OPPOSITION TO REPEAL OF PHYSICIAN RIGHT TO APPEAL CLAIMS TO INDEPENDENT RESOLUTION PROCESS (PART H OF S.8807/S.8307 – HMH ART. 7 BUDGET BILL)
On behalf of the over 20,000 physician and medical student members of the Medical Society of the State of New York, and the hundreds of thousands of patients they treat each year, we are writing to you to strongly oppose a proposal within Part H of the Executive Budget Health & Mental Hygiene bill that would eliminate the right of physicians to bring a claim dispute to the Independent Dispute Resolution (IDR) process for various public health insurance plans.
We are very concerned with the serious adverse impact that this change will have on patients’ access to skilled specialty physician care, including access to needed and often immediate surgical care in hospitals across the State.
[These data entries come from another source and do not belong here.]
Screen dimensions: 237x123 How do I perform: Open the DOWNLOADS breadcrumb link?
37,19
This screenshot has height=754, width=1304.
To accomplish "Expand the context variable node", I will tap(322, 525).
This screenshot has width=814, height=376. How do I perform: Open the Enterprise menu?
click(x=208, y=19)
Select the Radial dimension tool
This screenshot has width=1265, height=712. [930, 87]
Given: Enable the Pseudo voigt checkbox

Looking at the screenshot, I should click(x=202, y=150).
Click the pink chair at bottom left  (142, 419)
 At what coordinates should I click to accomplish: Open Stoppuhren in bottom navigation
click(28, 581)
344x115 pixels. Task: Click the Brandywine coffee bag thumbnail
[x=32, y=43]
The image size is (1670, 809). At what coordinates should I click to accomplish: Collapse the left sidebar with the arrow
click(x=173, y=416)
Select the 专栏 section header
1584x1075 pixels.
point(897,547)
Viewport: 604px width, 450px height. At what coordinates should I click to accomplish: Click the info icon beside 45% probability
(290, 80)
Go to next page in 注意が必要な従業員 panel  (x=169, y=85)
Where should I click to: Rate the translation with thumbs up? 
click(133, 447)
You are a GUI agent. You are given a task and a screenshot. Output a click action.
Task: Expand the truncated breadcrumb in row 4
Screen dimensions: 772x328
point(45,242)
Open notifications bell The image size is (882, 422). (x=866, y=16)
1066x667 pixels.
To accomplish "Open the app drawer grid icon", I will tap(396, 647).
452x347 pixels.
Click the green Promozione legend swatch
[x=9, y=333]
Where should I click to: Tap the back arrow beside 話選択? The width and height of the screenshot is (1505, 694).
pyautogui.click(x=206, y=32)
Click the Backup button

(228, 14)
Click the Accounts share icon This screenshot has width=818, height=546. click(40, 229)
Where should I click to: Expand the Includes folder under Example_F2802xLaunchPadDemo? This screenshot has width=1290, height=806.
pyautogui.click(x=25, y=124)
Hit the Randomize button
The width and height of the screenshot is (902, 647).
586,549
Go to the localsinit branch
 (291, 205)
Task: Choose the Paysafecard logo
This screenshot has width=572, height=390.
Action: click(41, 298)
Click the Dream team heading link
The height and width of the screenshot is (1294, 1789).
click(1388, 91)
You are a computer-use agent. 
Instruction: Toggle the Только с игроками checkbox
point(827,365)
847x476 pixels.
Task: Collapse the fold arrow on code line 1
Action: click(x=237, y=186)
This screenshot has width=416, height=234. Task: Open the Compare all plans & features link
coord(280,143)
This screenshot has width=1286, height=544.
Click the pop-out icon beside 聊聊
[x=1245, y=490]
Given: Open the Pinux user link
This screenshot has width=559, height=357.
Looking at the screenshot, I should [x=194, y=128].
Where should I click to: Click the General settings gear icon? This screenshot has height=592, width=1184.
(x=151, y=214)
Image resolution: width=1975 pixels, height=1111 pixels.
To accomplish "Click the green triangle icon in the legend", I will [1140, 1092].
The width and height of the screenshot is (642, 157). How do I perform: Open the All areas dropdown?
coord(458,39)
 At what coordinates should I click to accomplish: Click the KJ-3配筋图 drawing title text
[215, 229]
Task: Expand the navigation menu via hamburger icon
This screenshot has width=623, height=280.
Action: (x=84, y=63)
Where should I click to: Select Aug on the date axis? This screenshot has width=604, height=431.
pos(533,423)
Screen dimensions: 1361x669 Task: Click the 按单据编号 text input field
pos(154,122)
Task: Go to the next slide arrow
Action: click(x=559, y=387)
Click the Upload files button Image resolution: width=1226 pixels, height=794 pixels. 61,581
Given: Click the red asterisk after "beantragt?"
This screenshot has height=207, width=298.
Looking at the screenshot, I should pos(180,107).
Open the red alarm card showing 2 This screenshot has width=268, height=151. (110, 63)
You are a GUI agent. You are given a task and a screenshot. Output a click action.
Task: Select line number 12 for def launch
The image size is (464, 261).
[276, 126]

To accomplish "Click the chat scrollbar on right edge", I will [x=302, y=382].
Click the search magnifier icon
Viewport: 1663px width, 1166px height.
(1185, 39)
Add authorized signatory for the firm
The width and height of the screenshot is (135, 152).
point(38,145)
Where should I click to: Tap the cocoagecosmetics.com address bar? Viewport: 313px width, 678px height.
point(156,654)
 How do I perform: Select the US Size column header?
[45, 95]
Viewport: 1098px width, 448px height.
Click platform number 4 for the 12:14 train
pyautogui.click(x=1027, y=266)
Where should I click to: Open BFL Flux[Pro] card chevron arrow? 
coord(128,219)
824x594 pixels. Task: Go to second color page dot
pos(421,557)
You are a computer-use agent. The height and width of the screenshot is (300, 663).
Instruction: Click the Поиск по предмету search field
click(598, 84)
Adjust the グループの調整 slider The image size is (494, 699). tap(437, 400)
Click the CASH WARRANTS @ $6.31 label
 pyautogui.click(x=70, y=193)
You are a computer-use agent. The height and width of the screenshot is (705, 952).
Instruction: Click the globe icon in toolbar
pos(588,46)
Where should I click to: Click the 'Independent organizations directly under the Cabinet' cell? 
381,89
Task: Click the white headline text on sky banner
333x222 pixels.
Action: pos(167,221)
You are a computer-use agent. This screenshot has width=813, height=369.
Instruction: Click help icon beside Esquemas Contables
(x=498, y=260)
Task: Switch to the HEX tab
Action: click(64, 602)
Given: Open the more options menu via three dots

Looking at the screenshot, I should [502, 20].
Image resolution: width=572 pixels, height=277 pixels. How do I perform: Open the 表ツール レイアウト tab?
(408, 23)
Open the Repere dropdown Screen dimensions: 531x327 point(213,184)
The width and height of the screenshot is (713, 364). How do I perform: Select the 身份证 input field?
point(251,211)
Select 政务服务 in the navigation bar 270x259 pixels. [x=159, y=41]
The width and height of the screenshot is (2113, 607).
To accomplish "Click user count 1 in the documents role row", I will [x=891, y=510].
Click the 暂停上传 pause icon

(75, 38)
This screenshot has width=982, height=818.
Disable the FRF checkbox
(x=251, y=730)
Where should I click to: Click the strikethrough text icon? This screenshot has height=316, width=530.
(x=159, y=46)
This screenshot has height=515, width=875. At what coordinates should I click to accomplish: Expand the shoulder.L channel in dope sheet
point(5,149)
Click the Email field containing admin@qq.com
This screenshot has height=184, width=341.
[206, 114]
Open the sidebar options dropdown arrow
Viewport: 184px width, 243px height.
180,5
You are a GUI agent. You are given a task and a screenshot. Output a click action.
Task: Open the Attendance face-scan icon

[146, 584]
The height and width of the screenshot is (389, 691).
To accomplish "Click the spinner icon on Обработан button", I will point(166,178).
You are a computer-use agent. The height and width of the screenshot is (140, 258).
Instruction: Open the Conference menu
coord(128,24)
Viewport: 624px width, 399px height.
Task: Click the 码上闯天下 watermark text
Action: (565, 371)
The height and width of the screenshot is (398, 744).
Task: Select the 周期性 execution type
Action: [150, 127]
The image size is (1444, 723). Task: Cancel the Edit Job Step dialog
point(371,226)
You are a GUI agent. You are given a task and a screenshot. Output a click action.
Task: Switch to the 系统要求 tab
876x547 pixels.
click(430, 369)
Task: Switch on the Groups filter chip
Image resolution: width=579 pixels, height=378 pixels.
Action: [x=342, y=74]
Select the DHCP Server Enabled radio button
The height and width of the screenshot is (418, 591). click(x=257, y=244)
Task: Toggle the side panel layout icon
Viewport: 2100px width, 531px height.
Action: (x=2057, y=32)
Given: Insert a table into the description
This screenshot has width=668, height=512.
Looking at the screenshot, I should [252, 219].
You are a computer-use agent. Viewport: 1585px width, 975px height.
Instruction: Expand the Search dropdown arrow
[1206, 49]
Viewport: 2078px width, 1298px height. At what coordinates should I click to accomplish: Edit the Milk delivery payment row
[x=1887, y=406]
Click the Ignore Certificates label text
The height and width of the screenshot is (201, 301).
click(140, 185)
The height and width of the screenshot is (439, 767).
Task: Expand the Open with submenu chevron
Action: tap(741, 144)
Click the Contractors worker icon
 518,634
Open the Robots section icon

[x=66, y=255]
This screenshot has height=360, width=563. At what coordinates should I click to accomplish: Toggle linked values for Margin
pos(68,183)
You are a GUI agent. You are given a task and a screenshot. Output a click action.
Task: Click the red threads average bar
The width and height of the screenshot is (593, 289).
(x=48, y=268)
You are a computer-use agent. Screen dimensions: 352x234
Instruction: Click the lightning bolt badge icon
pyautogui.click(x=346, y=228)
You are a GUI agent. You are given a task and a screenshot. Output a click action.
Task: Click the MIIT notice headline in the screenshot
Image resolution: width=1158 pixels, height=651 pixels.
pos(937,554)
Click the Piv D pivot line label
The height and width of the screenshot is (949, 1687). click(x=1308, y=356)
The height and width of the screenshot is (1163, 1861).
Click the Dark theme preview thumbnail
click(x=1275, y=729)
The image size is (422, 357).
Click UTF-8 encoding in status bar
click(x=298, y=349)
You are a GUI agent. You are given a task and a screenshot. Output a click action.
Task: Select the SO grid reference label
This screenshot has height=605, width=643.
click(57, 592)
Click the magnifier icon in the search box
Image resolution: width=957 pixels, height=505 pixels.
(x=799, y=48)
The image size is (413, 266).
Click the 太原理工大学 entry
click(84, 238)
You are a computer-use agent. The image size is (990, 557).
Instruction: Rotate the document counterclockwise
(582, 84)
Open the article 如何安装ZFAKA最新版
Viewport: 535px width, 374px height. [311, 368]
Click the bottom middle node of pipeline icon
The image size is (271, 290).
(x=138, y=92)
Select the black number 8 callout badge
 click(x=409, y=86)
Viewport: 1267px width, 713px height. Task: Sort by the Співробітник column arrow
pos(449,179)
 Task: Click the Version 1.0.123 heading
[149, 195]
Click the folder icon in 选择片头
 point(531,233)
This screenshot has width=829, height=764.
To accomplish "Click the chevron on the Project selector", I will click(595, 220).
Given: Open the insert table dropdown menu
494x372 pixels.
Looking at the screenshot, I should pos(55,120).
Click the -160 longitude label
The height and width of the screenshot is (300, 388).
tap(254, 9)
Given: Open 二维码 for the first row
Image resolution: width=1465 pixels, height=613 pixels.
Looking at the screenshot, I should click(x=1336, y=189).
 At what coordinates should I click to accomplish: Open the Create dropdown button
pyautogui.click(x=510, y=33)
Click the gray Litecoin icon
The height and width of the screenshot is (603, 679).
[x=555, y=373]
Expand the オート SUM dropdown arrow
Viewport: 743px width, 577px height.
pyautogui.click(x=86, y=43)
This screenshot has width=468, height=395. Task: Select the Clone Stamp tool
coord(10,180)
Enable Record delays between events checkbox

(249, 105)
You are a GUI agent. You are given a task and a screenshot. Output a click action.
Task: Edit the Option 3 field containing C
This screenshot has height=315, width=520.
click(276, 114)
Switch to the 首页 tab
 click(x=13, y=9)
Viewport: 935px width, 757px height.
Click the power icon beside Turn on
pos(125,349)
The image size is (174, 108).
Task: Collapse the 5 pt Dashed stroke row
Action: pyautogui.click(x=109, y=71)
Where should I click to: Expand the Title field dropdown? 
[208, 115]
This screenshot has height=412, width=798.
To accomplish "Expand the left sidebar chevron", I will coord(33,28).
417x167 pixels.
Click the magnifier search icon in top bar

In implementing New York’s successful surprise billing law, policymakers have regularly sought to ensure access to a fair dispute resolution process to resolve payment disputes that does not favor either physicians or health insurers. Without the ability to access this appeal process, physicians will be forced to accept absurdly low Medicaid payment rates that do not even come close to covering physicians’ rapidly rising overhead costs. New York notoriously has among the lowest Medicaid physician payment rates in the country Medicaid-to-Medicare Fee Index | KFF.
This, in turn, will likely discourage many physician specialists from providing essential on-call emergency department care, at a time when many such departments are already frequently understaffed and have insufficient on-call coverage. Even worse, this change will encourage these Medicaid Managed Care plans to significantly cut payments for all of their network-participating physicians, endangering access to care for their enrollees and further threatening the viability of many community-based physician practices. There have been other circumstances where the loss of access to appeal claims through the IDR process leads to health insurers cutting payments precipitously and narrowing their networks. The end result is that many of these physician practices will be forced to seek private equity backing simply to stay afloat, or will be forced to shutter their practices altogether and move to other states.
The relatively small State Budget savings of this proposal is significantly outweighed by the significant risk that this change would have on patient access to urgently needed skilled physician care. We urge that this proposal be rejected as part of adopting a final State Budget for fiscal year 2024-25.